Document text:
Pioneering inventors in the fields of science and engineering have received a major cash boost from the Government.

The Department of Trade and Industry is ploughing £2.5m into NHS Innovations South East, led by the Oxford Radcliffe Hospitals NHS Trust and the Central Laboratories Innovation and Knowledge Transfer (Clik) based at Chilton, near Harwell.

NHS Innovations has been given £1m from the Public Sector Exploitation Fund to help it commercialise innovative healthcare ideas. One project has been developed by Dr Rupert McShane, left, who works at the Fulbrook Centre, at the Churchill Hospital, Headington.

He is working on a tracking device using the Internet and mobile phone technology which could help find dementia patients who go missing.

David Mackintosh, chief executive of NHS Innovations South East, said: "We have more than 100 projects which are starting to make a real difference, so this funding is vitally important." Clik will use its £1.465m award for a range of projects, including the huge Diamond Light Source science facility at Harwell, to help scientists develop new medicines, plastics and textiles, and aid environmental research. It will also go towards spin-off companies from the nearby Rutherford Appleton Laboratory (RAL).

Chief executive Dr Tim Bestwick said: "Big research centres like RAL and Diamond are huge sources of innovation and this funding is recognition of that."

Study material:
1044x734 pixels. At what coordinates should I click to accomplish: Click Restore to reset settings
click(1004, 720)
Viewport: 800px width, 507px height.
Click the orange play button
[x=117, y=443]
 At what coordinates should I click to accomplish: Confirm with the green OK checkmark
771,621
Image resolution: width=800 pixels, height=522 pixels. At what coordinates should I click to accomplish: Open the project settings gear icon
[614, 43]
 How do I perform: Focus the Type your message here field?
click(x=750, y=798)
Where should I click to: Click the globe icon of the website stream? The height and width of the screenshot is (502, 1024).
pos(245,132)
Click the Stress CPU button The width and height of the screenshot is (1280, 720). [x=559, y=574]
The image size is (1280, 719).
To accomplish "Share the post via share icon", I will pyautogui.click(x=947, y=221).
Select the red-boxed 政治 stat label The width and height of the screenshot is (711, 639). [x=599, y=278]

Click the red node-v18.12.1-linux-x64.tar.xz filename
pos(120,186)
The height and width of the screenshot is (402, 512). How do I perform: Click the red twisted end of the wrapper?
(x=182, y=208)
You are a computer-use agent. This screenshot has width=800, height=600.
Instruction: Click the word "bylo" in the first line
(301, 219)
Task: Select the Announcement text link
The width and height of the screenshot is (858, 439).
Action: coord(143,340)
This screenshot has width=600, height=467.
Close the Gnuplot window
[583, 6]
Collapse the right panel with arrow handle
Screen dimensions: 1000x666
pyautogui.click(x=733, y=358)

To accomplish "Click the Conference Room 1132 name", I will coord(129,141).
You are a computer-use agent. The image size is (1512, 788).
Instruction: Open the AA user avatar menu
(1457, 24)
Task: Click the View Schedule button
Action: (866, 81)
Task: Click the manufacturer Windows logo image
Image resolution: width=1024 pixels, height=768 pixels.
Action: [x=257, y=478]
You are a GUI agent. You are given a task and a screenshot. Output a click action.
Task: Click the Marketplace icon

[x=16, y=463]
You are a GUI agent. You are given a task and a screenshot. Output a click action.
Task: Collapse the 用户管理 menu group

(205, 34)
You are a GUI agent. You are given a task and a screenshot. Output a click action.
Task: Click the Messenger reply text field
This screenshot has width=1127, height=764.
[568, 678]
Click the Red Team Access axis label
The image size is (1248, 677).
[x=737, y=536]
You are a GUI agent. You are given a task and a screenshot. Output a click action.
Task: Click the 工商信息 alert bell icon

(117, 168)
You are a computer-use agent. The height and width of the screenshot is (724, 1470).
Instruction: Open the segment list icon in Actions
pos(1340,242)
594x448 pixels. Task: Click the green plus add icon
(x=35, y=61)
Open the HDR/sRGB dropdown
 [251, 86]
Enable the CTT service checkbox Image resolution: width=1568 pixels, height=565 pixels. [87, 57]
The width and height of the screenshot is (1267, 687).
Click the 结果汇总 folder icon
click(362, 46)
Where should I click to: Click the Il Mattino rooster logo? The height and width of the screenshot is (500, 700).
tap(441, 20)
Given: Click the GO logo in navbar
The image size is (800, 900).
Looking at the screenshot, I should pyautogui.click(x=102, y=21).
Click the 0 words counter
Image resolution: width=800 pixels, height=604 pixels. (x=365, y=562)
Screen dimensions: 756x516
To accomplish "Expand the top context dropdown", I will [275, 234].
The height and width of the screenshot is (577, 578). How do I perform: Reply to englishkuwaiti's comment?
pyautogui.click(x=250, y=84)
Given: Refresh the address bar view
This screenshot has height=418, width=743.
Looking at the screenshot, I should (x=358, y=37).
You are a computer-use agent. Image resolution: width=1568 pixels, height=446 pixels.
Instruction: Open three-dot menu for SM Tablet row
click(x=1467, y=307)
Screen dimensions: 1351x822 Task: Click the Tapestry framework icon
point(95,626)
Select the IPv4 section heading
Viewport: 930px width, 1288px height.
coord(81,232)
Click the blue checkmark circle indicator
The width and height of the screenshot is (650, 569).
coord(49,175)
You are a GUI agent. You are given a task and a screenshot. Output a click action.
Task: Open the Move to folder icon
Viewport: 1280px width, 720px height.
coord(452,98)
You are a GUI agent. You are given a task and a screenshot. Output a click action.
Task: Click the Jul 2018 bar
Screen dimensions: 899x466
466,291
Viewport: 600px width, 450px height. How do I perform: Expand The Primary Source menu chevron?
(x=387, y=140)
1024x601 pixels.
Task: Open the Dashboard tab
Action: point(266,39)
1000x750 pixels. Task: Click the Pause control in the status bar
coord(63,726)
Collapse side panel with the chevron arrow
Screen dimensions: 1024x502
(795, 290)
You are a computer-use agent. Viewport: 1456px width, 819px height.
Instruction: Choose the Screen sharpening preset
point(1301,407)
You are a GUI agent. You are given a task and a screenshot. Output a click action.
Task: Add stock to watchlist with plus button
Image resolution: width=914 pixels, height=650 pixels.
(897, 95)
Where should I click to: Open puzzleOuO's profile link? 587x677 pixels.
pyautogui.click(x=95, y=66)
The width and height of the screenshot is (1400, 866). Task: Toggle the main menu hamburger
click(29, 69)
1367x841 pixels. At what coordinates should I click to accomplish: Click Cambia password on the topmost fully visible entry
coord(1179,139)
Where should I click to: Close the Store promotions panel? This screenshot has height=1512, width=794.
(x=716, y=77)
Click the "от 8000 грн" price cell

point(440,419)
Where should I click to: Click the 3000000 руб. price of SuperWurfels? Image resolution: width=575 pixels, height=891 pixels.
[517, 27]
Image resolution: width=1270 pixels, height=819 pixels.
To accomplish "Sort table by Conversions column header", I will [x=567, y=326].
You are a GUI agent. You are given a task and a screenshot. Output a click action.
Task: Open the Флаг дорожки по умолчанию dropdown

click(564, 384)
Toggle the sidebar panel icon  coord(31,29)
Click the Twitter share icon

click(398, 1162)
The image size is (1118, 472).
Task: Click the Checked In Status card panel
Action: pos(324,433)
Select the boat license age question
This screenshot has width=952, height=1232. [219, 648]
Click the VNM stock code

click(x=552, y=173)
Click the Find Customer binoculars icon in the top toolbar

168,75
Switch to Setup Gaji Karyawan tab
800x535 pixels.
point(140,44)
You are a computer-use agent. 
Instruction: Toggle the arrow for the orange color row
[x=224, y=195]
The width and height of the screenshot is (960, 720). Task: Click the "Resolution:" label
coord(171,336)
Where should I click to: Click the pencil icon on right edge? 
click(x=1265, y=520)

Exercise requirements:
Answer these from the news article on government funding:
1. Where does Dr Rupert McShane work?
2. Who is the chief executive of NHS Innovations South East?
3. What does the short form RAL stand for?

Reply to the exercise:
1. The Fulbrook Centre, at the Churchill Hospital, Headington.
2. David Mackintosh.
3. Rutherford Appleton Laboratory.